Substituição de antigas estruturas urbanas por outras mais modernas incita moradores, que poderiam usufruir das melhorias levadas aos locais de trabalho e moradia, a ocupar áreas ainda não valorizadas

Condomínios fechados

Os condomínios fechados surgiram como um novo produto imobiliário com diferenciais para atrair classes de maior poder aquisitivo. Um dos pioneiros foi o Ilhas do Sul, um conjunto de prédios no Alto da Lapa, em São Paulo, lançado na década de 1970, que vendia um novo conceito de moradia, com equipamentos de lazer (como piscinas e espaços de convivência) e estrutura de serviços, como segurança (portaria e vigilância). Os imóveis encalharam na época e quase levaram a Construtora Albuquerque Takaoka à falência, mas a empresa foi salva por um novo empreendimento: Alphaville.

Modelo criado para praticamente funcionar como uma cidade com administração privada, Alphaville cresceu, assim como o seu conceito. A partir da década de 1990, condomínios fechados se espalharam por todo o País e mesmo ultrapassaram fronteiras, chegando à Argentina e ao Chile. Hoje é comum encontrá-los em países com grande concentração de renda, como os da América Latina e da África.

“Era um novo produto oferecido pelo mercado imobiliário que vendia a ideia de se viver entre iguais”, explica a urbanista Jupira Gomes Mendonça, professora da Universidade Federal de Minas Gerais (UFMG). Entretanto, segundo ela, trata-se de loteamentos fechados, e não condomínios, pois eles não têm área condominial, coletiva. Para ela, o que está em jogo é o próprio conceito de cidade, uma vez que a urbe é um espaço de convivência plural e os condomínios se fecham para essa experiência.

 A regulamentação dos condomínios fechados é complicada.

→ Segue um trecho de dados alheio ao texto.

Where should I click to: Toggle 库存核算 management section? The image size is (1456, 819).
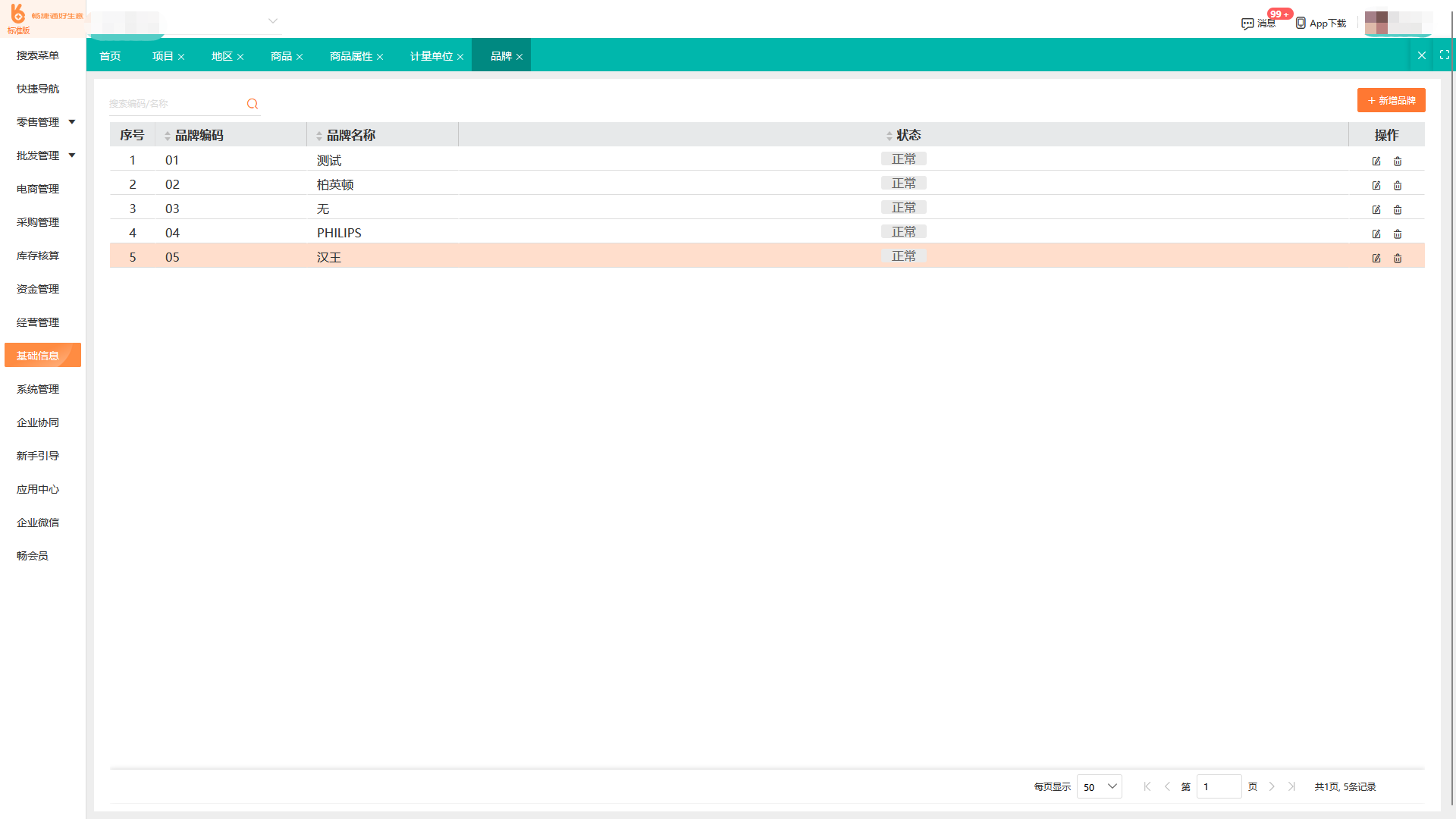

Há casos de empreendimentos que fecharam áreas imensas, obrigando pessoas a aumentar seu trajeto diário e contornar os muros condominiais para chegar a seu destino; ou que se apropriam de praças públicas, incluindo-as dentro de seus limites. Jupira observa que alguns municípios resolveram exigir que áreas públicas de lazer sejam construídas fora dos muros dos condomínios, e que estes se responsabilizem por sua manutenção.

Para a arquiteta, os condomínios fechados reproduzem o modelo de exclusão existente na sociedade, na qual se isola uma área para impedir a convivência com os diferentes. Ela cita o exemplo de um grande empreendimento em Belo Horizonte batizado como Reserva Real, com mansões de altíssimo padrão, cada uma com um hangar particular, dispostas ao redor de uma pista de pouso. O local tem uma escola em seu interior e até mesmo uma área de habitação, bem afastada da área social, para os empregados das mansões. Um belo exemplo do modelo de casa grande e senzala.